_Data for this task_

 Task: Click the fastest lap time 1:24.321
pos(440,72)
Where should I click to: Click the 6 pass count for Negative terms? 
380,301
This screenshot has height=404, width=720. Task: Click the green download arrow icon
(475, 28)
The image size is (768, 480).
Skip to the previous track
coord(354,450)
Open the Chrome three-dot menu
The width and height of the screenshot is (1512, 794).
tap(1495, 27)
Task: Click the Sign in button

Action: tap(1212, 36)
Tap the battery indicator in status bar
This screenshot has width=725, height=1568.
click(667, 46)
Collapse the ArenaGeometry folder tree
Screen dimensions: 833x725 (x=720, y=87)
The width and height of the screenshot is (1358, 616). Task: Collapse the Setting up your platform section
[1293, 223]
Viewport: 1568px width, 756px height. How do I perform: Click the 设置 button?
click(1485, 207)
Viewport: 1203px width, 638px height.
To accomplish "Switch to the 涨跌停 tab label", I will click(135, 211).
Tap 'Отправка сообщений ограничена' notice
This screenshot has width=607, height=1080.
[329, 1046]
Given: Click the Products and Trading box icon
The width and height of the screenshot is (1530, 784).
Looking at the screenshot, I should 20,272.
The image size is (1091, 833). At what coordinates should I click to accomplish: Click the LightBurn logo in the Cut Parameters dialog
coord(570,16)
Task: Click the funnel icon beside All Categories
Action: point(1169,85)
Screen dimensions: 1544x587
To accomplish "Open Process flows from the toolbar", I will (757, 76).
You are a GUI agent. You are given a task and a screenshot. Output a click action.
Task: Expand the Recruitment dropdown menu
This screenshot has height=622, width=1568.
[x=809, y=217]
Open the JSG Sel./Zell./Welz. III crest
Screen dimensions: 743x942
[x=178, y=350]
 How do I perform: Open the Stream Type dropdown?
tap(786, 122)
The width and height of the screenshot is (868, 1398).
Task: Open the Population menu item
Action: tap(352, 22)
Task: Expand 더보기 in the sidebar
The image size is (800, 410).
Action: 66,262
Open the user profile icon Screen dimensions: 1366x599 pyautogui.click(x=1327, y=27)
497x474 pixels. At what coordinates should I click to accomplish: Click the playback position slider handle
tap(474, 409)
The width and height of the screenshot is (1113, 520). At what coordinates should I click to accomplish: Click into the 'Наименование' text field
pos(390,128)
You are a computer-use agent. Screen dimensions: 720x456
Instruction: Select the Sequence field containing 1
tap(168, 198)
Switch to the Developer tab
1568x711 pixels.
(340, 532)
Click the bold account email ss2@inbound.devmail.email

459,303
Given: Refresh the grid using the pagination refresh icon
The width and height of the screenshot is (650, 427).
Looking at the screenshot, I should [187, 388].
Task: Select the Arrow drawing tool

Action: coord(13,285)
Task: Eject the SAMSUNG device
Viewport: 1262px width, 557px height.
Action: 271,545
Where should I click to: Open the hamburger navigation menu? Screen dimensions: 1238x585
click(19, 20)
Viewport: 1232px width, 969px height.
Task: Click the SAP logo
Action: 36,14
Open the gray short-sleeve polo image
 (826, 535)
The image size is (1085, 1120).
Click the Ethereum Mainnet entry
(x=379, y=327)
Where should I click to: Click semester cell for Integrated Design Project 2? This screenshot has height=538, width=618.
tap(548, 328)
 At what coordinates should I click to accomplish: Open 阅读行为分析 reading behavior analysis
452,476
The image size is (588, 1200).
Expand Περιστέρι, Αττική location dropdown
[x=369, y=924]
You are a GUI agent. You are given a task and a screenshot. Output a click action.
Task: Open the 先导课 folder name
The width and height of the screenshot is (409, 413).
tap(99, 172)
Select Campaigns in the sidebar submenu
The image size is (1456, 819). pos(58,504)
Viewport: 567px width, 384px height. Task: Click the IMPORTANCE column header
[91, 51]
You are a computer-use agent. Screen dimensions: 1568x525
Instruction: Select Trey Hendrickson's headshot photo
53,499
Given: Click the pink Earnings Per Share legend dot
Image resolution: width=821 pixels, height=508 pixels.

_Instructions to follow_
Reproduce verbatim the stretch of the listing above, from the line containing "At what coordinates should I click to accomplish: Open" through the line containing "[x=369, y=924]".

_Answer for this exercise_
 At what coordinates should I click to accomplish: Open 阅读行为分析 reading behavior analysis
452,476
The image size is (588, 1200).
Expand Περιστέρι, Αττική location dropdown
[x=369, y=924]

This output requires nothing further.